#### [Extracted entries]
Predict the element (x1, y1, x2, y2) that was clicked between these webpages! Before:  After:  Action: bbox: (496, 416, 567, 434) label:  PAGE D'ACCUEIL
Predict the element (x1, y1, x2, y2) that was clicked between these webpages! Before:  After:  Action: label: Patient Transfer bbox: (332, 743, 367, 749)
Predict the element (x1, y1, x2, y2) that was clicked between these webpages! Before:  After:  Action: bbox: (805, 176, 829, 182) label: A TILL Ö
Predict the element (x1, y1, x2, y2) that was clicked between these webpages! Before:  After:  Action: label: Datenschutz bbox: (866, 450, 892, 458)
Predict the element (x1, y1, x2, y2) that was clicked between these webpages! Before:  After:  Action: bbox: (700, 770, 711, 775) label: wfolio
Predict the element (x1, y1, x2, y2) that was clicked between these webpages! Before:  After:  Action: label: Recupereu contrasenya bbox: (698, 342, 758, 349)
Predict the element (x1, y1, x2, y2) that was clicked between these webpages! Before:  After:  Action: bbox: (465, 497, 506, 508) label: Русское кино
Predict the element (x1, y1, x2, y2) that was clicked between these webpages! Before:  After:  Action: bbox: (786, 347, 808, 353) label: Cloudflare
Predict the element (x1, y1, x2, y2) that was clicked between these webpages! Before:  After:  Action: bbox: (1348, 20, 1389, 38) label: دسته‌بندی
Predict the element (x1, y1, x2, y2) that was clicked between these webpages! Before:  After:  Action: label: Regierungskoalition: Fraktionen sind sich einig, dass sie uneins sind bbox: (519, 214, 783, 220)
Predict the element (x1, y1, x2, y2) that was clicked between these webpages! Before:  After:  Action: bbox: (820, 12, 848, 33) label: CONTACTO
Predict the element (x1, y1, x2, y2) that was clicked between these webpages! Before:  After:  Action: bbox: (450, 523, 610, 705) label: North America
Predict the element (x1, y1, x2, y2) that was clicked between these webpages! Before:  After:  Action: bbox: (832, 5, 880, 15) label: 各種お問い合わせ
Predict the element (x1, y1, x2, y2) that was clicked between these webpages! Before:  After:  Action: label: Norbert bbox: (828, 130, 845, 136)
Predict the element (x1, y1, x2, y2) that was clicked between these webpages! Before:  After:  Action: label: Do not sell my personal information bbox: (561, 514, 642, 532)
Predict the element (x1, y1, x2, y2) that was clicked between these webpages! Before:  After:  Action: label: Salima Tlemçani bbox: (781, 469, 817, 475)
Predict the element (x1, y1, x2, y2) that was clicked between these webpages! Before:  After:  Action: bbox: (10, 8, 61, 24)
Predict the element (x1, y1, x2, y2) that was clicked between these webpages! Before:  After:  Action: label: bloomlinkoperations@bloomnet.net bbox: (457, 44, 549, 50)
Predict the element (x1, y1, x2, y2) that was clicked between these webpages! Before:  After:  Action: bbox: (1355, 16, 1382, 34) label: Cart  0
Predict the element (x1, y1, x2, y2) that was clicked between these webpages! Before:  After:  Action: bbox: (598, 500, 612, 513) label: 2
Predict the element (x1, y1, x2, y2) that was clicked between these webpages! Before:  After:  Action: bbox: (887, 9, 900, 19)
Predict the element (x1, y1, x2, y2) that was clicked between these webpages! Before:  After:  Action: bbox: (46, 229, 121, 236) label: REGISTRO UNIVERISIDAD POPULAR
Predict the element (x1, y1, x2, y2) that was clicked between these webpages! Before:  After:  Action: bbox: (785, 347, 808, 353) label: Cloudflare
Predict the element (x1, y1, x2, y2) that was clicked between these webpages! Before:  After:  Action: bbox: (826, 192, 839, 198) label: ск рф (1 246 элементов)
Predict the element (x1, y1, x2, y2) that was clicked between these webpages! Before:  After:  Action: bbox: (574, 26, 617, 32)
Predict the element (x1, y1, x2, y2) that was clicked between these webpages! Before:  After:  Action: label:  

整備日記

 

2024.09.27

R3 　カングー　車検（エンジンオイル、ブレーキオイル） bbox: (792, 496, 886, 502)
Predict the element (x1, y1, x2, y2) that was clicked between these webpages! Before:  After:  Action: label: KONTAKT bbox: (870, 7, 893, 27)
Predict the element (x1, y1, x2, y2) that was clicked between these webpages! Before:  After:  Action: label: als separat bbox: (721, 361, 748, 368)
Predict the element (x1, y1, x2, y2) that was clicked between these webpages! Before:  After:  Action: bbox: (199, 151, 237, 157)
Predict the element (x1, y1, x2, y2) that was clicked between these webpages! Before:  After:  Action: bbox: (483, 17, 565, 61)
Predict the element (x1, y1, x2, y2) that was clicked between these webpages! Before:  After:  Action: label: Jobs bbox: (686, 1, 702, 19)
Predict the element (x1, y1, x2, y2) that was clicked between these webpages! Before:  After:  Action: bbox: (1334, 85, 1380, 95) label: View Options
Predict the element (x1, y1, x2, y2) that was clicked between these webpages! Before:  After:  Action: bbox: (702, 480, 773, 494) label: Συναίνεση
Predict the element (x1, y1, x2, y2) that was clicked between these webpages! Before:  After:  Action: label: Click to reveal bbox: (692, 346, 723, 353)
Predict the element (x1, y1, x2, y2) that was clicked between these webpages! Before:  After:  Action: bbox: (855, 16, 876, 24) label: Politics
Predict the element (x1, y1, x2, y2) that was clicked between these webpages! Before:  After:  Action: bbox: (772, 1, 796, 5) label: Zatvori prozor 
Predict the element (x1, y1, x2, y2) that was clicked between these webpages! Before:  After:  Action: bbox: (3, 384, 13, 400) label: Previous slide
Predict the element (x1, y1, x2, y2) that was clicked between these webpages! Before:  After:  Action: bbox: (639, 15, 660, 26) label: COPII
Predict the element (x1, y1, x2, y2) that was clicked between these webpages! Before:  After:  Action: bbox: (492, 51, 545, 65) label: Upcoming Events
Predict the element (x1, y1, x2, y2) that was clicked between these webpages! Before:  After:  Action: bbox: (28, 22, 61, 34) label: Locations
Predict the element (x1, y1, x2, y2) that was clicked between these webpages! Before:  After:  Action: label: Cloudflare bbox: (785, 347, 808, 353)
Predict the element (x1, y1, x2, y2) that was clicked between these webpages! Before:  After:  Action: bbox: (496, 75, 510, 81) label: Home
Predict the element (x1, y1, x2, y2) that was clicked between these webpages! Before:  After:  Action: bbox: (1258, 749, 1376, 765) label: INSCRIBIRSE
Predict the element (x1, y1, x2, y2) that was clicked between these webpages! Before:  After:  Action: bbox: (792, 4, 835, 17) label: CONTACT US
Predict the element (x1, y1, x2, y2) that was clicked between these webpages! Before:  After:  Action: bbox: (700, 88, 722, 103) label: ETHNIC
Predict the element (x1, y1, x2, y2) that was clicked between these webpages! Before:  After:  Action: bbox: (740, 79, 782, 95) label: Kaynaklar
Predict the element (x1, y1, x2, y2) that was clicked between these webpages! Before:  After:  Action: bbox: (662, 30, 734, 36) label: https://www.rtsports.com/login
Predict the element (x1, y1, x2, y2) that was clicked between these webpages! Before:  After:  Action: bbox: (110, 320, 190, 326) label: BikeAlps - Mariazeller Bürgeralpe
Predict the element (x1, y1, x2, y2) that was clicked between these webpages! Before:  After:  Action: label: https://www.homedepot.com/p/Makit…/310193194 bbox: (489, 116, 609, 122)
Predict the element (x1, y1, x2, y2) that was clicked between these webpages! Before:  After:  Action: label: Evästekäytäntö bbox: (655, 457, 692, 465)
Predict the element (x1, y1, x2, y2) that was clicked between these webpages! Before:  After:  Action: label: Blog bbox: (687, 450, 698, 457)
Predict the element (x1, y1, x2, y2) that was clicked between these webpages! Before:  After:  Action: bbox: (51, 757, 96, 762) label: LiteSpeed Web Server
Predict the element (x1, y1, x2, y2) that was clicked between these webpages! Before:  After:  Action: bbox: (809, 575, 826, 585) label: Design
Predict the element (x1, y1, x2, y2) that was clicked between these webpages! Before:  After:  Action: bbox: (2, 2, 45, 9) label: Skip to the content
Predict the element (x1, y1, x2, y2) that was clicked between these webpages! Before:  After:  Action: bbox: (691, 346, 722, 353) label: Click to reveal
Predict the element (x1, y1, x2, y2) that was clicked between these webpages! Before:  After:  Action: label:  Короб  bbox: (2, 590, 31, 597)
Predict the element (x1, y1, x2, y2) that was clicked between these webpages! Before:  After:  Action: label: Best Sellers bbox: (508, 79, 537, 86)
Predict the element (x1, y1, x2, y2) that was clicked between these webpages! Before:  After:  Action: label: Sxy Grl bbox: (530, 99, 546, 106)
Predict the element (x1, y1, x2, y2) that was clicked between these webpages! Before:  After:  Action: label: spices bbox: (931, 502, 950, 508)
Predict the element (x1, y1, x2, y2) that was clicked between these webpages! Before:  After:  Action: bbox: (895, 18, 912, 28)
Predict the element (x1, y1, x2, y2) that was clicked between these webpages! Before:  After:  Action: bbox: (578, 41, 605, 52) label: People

#### [The task]
Lay out as a numbered list, omitting any blank lines, the entries of the listing above, starting with the line containing "775) label: wfolio" and continuing through the line containing "(10, 8, 61, 24)", both included.

#### [Correct answer]
1. Predict the element (x1, y1, x2, y2) that was clicked between these webpages! Before:  After:  Action: bbox: (700, 770, 711, 775) label: wfolio
2. Predict the element (x1, y1, x2, y2) that was clicked between these webpages! Before:  After:  Action: label: Recupereu contrasenya bbox: (698, 342, 758, 349)
3. Predict the element (x1, y1, x2, y2) that was clicked between these webpages! Before:  After:  Action: bbox: (465, 497, 506, 508) label: Русское кино
4. Predict the element (x1, y1, x2, y2) that was clicked between these webpages! Before:  After:  Action: bbox: (786, 347, 808, 353) label: Cloudflare
5. Predict the element (x1, y1, x2, y2) that was clicked between these webpages! Before:  After:  Action: bbox: (1348, 20, 1389, 38) label: دسته‌بندی
6. Predict the element (x1, y1, x2, y2) that was clicked between these webpages! Before:  After:  Action: label: Regierungskoalition: Fraktionen sind sich einig, dass sie uneins sind bbox: (519, 214, 783, 220)
7. Predict the element (x1, y1, x2, y2) that was clicked between these webpages! Before:  After:  Action: bbox: (820, 12, 848, 33) label: CONTACTO
8. Predict the element (x1, y1, x2, y2) that was clicked between these webpages! Before:  After:  Action: bbox: (450, 523, 610, 705) label: North America
9. Predict the element (x1, y1, x2, y2) that was clicked between these webpages! Before:  After:  Action: bbox: (832, 5, 880, 15) label: 各種お問い合わせ
10. Predict the element (x1, y1, x2, y2) that was clicked between these webpages! Before:  After:  Action: label: Norbert bbox: (828, 130, 845, 136)
11. Predict the element (x1, y1, x2, y2) that was clicked between these webpages! Before:  After:  Action: label: Do not sell my personal information bbox: (561, 514, 642, 532)
12. Predict the element (x1, y1, x2, y2) that was clicked between these webpages! Before:  After:  Action: label: Salima Tlemçani bbox: (781, 469, 817, 475)
13. Predict the element (x1, y1, x2, y2) that was clicked between these webpages! Before:  After:  Action: bbox: (10, 8, 61, 24)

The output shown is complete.